- _EXERCISE_
Work out how many lines in the listing below include the word "badge"; answer with the number alone.

= = =

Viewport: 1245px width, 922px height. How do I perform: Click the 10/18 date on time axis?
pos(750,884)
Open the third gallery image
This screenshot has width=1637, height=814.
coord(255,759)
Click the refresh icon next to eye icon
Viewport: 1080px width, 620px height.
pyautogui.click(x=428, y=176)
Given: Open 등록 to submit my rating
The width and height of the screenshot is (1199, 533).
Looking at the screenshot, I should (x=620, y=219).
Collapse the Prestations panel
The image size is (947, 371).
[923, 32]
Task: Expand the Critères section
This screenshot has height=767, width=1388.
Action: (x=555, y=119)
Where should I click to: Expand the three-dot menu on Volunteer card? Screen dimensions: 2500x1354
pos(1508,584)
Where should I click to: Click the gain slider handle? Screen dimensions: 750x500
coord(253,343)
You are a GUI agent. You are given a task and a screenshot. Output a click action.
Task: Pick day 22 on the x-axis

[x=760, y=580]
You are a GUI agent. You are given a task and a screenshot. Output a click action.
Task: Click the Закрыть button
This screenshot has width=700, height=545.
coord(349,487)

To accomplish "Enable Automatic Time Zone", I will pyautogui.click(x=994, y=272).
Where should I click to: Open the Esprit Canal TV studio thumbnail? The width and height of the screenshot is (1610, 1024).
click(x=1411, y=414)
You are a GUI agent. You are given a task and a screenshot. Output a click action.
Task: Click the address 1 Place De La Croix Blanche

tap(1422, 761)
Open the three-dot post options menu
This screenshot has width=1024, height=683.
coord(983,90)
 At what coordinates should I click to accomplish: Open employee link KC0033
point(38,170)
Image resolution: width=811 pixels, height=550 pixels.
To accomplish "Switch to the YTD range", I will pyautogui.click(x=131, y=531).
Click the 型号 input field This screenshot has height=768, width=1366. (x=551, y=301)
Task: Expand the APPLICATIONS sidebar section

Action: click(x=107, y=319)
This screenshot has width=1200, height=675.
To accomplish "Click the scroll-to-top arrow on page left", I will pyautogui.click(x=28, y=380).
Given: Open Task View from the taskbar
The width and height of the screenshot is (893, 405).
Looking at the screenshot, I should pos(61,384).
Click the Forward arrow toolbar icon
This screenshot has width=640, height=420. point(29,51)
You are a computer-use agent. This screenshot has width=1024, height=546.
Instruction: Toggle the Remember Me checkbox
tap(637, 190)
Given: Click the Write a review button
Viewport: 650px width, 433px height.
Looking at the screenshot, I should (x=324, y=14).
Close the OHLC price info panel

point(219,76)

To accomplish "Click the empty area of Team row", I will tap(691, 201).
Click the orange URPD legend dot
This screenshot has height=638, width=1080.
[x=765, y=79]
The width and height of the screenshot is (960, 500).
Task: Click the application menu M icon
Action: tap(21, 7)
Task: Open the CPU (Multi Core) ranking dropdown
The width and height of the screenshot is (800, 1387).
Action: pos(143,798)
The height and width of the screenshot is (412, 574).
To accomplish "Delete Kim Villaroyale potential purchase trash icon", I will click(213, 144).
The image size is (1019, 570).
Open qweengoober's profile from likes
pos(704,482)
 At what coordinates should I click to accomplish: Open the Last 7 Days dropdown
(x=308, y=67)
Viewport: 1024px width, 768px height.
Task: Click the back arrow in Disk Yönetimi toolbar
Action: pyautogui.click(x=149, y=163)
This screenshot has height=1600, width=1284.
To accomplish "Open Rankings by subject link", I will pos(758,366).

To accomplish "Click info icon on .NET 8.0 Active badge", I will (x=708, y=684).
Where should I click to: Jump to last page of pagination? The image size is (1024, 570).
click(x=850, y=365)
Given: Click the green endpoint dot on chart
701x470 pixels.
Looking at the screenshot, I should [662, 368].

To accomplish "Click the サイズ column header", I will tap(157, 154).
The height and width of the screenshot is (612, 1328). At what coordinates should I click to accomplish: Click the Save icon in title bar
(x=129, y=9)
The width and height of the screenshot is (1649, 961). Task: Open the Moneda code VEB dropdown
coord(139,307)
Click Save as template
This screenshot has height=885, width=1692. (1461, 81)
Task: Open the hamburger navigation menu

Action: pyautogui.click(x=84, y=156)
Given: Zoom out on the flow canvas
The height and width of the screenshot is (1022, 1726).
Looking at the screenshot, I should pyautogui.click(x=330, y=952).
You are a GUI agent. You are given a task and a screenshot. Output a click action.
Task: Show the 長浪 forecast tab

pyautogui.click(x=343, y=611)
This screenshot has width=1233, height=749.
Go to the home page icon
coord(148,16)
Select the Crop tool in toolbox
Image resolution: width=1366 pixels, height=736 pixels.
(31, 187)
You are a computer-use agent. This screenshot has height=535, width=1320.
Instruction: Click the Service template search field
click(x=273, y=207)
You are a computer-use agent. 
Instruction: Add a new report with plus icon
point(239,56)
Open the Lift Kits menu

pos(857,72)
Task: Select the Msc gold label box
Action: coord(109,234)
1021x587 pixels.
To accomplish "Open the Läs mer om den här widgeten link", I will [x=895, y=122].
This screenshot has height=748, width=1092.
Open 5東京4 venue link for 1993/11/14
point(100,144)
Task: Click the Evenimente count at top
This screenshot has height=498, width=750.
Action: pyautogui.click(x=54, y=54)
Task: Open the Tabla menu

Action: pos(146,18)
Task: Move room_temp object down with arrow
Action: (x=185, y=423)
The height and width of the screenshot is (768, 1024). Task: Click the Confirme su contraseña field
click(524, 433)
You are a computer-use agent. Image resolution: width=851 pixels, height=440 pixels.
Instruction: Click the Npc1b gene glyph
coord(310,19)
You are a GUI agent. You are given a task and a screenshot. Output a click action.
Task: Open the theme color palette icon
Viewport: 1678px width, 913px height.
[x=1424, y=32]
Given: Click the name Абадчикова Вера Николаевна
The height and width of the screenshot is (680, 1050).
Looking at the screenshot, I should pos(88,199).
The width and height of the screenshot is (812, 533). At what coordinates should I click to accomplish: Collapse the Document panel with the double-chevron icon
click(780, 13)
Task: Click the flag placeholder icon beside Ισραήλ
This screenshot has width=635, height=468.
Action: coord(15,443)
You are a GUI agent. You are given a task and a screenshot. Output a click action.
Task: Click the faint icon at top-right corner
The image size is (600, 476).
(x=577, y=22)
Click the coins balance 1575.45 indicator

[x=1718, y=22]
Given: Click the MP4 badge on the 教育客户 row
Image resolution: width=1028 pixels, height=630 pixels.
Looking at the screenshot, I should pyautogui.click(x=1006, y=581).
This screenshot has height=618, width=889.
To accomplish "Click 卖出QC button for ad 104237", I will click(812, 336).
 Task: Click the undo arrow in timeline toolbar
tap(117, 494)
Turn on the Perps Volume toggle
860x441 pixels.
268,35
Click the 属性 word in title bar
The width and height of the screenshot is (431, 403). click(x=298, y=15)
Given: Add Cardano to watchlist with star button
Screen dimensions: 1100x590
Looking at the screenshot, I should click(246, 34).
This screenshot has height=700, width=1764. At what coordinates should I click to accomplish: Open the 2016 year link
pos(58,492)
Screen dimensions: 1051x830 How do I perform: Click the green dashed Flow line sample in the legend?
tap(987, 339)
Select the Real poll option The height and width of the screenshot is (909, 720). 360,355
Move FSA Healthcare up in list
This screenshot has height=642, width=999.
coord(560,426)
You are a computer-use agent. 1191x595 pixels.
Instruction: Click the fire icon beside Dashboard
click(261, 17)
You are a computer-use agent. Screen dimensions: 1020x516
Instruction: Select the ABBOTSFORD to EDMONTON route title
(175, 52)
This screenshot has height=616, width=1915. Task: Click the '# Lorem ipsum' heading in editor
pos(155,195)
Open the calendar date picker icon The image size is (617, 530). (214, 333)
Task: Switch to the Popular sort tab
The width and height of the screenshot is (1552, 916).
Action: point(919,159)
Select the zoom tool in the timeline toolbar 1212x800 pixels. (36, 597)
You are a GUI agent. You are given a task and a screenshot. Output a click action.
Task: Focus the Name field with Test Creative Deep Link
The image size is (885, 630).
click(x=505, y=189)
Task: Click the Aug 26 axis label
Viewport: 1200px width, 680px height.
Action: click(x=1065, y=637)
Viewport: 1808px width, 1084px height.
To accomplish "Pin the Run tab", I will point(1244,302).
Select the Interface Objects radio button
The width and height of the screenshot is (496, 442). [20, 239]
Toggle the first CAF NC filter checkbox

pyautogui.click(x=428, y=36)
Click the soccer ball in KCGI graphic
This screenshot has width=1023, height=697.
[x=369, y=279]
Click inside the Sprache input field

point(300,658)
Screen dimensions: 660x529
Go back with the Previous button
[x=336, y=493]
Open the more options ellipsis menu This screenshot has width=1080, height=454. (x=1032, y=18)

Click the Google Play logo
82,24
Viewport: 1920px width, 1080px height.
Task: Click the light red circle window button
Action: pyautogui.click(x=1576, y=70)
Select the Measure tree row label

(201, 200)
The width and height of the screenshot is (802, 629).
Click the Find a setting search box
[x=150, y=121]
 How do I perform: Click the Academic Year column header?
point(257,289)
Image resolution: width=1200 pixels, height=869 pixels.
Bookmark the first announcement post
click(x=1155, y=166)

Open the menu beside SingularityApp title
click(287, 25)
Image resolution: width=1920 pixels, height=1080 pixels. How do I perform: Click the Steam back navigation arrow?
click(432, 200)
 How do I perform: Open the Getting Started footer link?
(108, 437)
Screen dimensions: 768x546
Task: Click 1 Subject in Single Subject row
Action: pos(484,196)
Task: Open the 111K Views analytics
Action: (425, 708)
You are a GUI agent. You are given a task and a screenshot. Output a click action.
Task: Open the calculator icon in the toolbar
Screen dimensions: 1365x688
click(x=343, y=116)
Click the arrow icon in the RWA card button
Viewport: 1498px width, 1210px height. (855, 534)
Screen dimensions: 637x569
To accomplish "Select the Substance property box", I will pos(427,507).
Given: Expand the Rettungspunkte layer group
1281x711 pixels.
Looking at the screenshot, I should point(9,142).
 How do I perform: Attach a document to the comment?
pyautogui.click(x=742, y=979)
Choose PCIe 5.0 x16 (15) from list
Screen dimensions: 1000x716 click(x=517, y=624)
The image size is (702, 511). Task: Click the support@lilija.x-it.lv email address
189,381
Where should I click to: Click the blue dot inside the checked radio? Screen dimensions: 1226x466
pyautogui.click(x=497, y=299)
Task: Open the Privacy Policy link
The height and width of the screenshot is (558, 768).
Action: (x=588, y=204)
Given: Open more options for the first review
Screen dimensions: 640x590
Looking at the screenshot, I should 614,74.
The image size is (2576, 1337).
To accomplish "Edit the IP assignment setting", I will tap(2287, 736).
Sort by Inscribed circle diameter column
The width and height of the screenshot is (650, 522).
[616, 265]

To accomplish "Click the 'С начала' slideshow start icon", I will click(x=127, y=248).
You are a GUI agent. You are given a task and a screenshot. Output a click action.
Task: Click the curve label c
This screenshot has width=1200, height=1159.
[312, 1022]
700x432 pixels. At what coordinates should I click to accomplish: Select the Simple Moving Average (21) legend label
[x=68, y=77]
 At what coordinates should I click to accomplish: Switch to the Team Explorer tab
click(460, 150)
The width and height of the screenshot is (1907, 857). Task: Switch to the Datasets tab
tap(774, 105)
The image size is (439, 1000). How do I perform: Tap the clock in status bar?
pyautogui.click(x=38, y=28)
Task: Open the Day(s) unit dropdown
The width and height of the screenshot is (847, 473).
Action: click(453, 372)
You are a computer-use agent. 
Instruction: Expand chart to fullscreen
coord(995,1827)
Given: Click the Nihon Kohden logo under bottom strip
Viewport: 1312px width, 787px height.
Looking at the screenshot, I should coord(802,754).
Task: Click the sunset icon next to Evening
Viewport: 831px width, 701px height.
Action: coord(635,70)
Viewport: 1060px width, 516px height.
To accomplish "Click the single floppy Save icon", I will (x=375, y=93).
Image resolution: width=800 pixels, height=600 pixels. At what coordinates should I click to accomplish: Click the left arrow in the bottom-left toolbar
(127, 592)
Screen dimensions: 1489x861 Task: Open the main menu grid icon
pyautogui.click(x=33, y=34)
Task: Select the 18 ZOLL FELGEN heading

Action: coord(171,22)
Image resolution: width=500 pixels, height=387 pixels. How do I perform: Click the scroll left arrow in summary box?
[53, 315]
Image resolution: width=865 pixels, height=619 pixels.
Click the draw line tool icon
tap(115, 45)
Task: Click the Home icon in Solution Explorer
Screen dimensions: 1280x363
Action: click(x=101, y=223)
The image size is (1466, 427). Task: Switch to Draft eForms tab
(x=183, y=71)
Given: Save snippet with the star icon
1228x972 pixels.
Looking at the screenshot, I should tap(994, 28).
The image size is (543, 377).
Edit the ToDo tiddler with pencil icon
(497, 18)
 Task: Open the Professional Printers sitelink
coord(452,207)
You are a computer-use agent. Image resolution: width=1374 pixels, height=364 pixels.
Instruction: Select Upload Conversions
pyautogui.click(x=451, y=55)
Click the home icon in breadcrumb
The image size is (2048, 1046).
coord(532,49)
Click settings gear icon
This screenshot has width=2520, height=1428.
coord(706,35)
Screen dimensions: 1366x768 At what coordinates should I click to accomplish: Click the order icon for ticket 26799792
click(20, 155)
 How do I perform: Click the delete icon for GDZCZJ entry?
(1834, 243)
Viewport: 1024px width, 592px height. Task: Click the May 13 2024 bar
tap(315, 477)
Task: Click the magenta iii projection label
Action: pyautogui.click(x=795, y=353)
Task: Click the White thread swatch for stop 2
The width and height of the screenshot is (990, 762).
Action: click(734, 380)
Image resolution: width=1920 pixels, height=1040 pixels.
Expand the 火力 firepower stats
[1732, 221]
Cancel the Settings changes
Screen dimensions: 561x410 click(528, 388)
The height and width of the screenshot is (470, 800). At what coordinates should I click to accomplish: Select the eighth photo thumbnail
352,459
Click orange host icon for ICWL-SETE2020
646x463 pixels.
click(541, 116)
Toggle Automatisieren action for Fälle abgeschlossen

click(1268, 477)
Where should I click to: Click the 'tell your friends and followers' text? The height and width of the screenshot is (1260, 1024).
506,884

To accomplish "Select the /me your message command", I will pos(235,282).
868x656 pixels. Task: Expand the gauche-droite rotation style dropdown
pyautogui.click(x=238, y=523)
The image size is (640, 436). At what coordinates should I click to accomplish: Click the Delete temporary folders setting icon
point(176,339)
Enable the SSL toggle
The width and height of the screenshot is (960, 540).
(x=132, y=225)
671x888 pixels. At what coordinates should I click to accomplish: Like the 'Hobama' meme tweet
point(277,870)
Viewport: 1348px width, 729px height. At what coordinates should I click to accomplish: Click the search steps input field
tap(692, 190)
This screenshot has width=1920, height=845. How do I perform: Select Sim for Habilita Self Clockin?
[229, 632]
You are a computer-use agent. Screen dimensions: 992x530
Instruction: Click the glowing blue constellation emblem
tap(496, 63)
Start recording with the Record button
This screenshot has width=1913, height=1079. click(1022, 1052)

= = =

- _SOLUTION FOR THIS TASK_
2